We did opposite—added automated follow-ups and closed rate jumped 18%, most wins came day 3-5.

Mar 21

Wait—you killed follow-ups entirely or just the automated spam cadence? We ditched our Outreach sequences last year and pipeline cratered for 3 months. Turned out we just needed fewer, better-timed touches. What's your team size and deal size? That's probably why this worked for you but blew up for us.

Mar 21

We did the opposite and it saved us. Had reps manually following up on every quote, killing productivity. Switched to Outreach with a 3-touch sequence and saw close rates jump from 36% to 51%. The key was automating the noise so reps only touched deals that actually needed human intervention. Your 23% bump makes sense if follow-up was just creating friction.

Mar 21

Oh man, we had the opposite problem and it killed us. We were doing daily automated follow-ups through Outreach for 60 days straight. Felt productive but our close rate was actually 28%. Switched to manual follow-ups only on specific triggers — first follow-up after 3 days, second after 7 if there's no open. That's it. Used HubSpot reminders to own it ourselves.

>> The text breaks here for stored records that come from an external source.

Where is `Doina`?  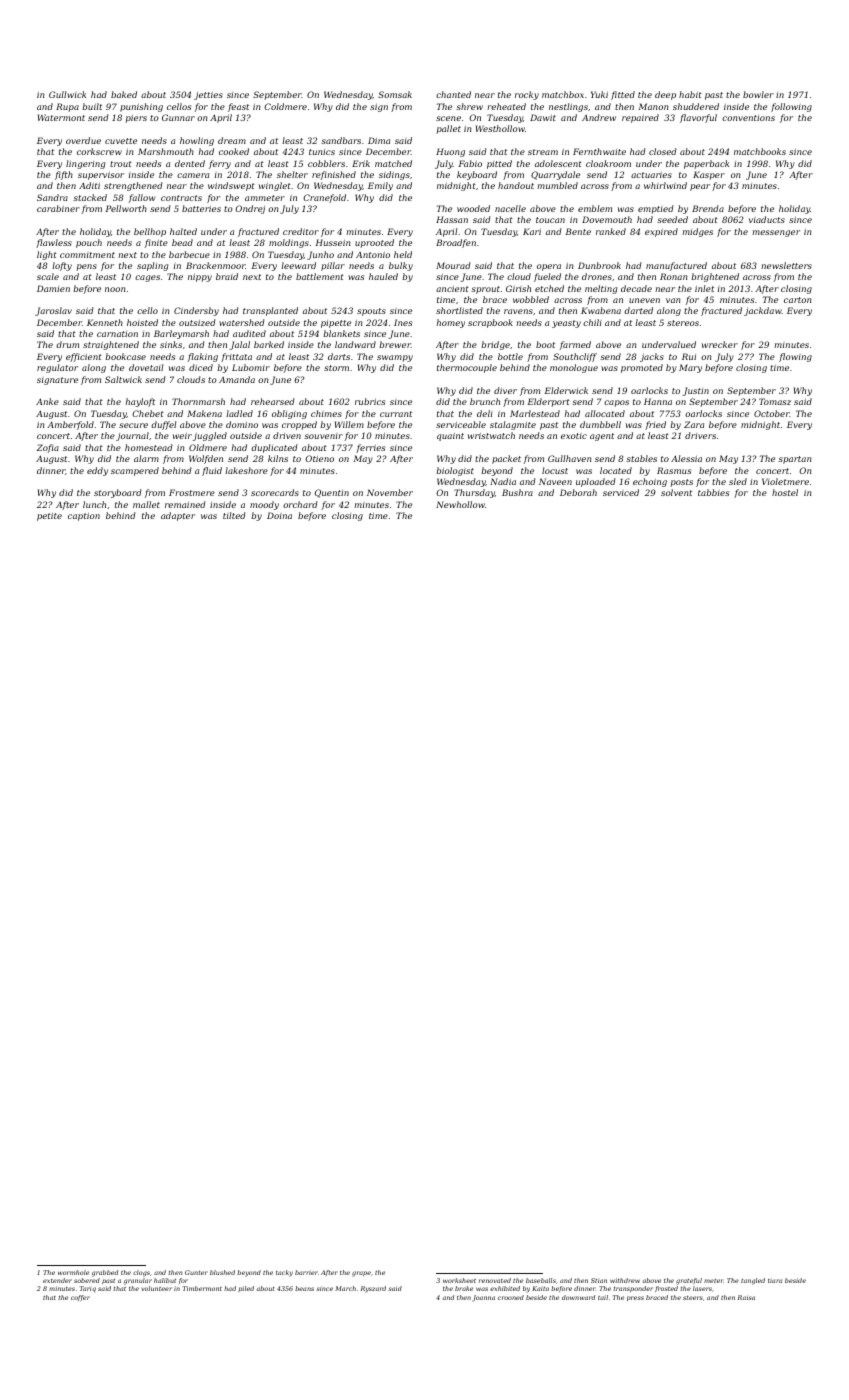
Doina is located at coordinates (279, 515).
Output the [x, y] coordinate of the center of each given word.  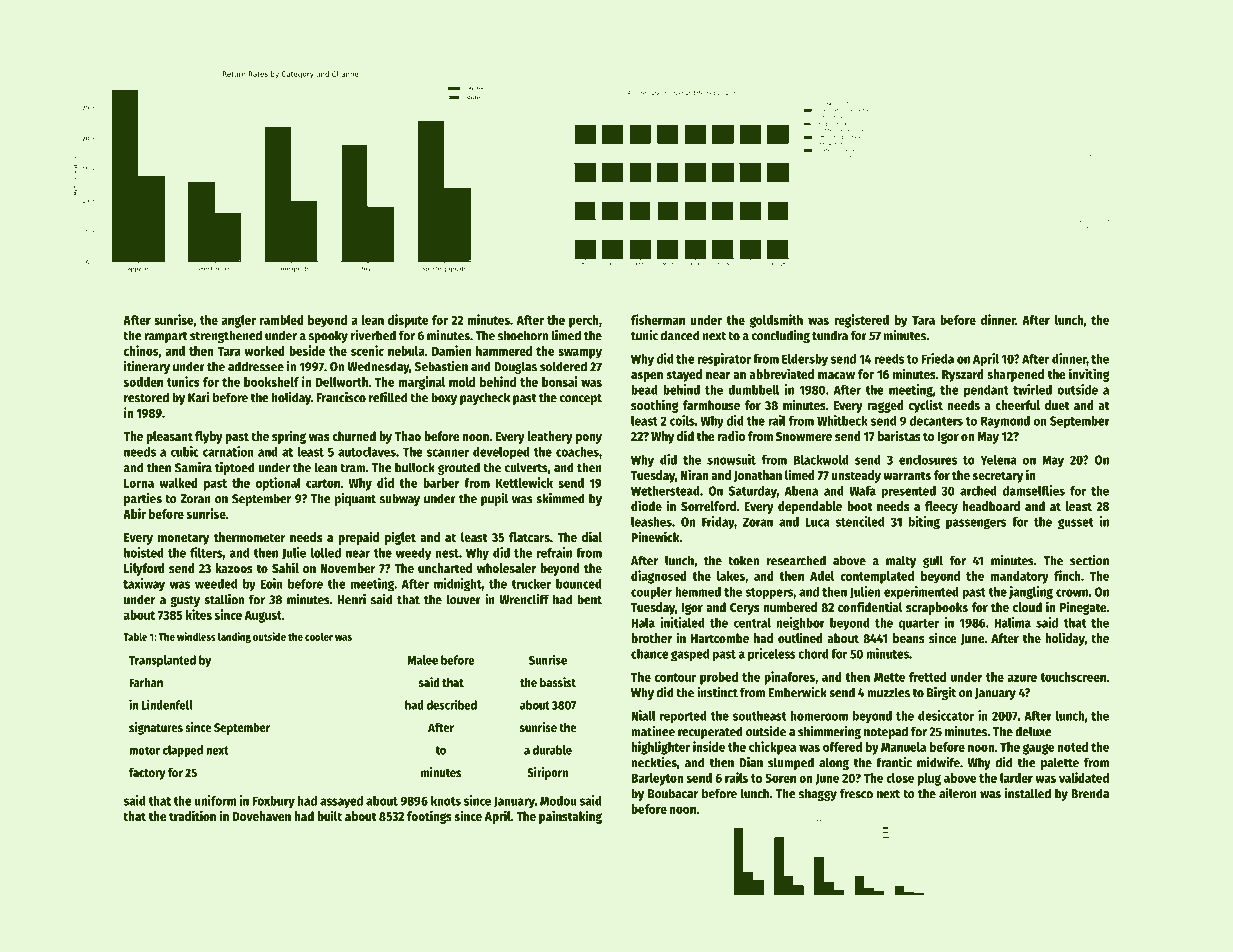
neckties [654, 762]
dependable [810, 507]
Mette [889, 677]
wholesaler [506, 568]
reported [683, 717]
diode [646, 505]
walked [178, 483]
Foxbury [273, 802]
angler [238, 321]
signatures [156, 728]
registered [861, 321]
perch [584, 321]
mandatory [1019, 577]
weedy [413, 554]
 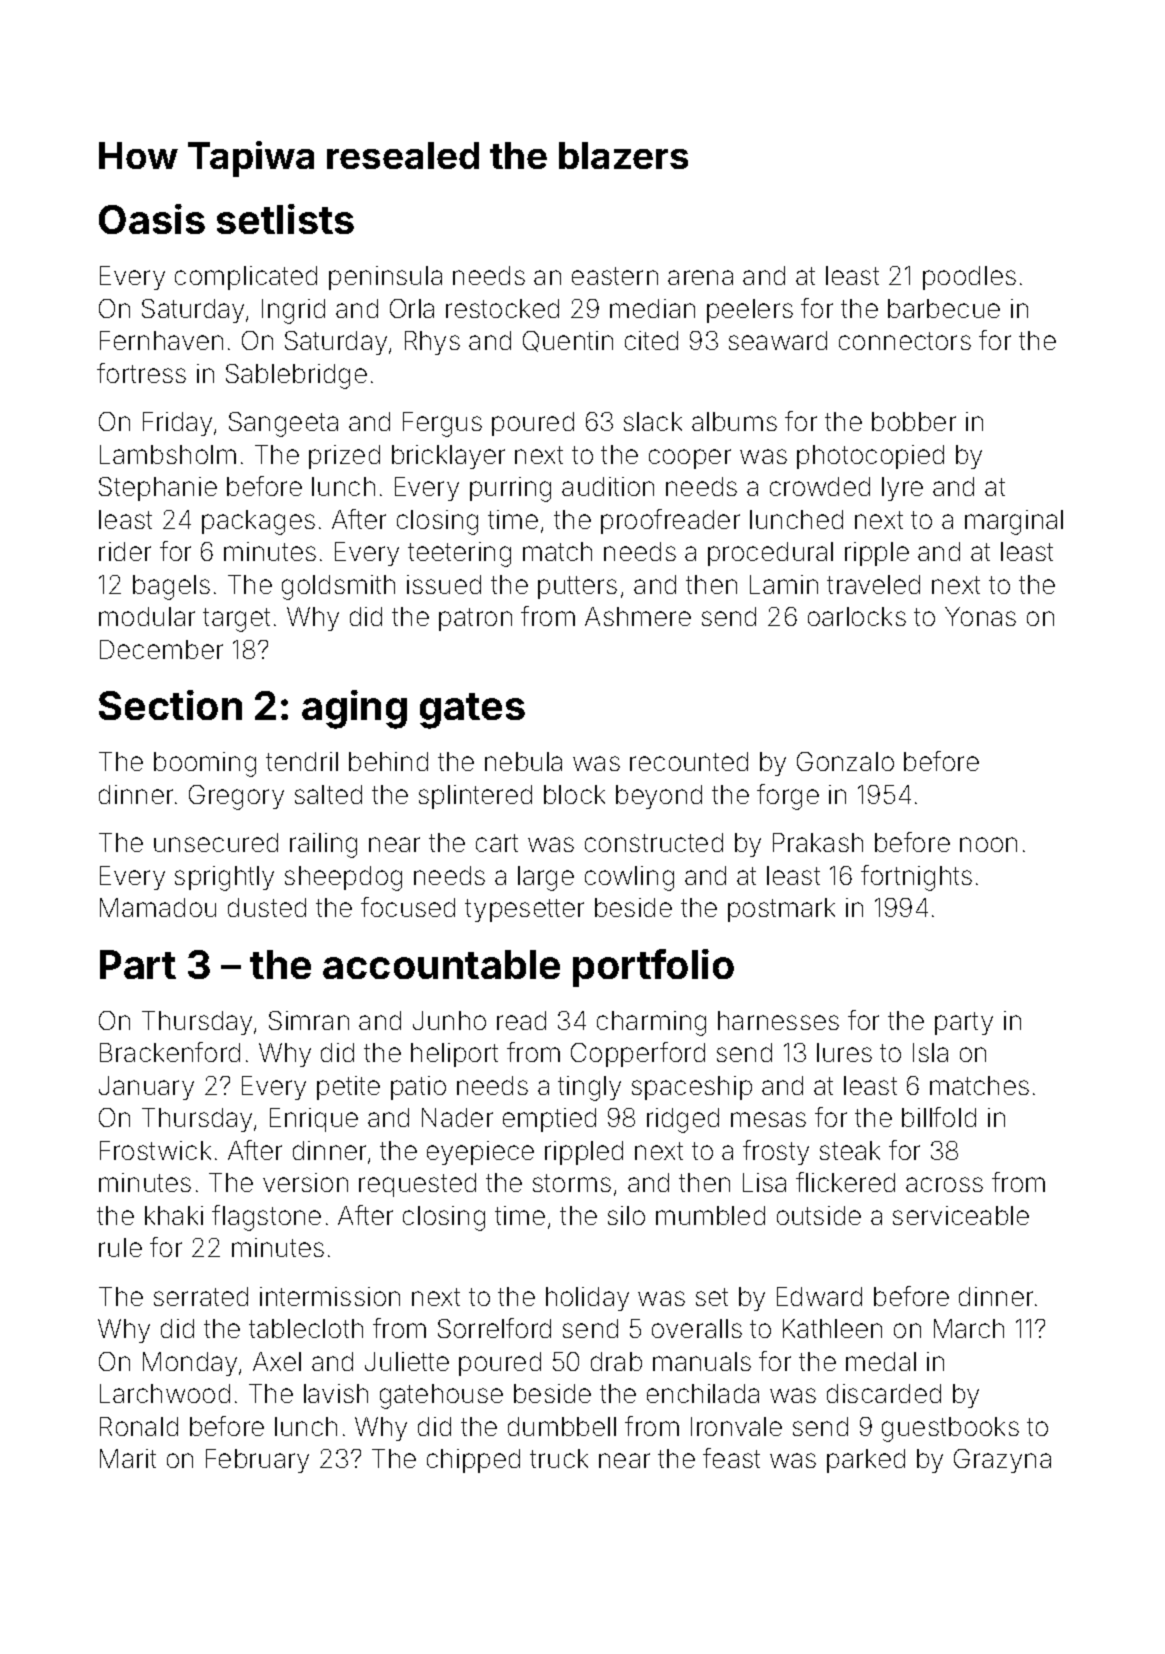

Revenue jumped 19% in the next quarter. Turns out we were annoying people into saying no faster. Here's what actually moved the needle:

  • Kill the automation cadences completely
  • Only follow up if they engage (email opens count)
  • One human follow-up max per week
  • Document the actual buying signal before reaching out again
  • Ask "is this still relevant?" on day 10 instead of another pitch
  • The insight that gets me is we were treating quote follow-up like lead nurturing. Totally different dynamics when someone already has a number in front of them.

    Mar 21

    We did something similar at my company last year. Cut the automated follow-up cadence from 5 emails down to 2, and honestly? Same close rate but way less noise. The weird part was our sales team actually started doing manual follow-ups instead—like actually talking to people. That's probably where your 23% came from. What'd you replace the process with, or did you just let deals breathe?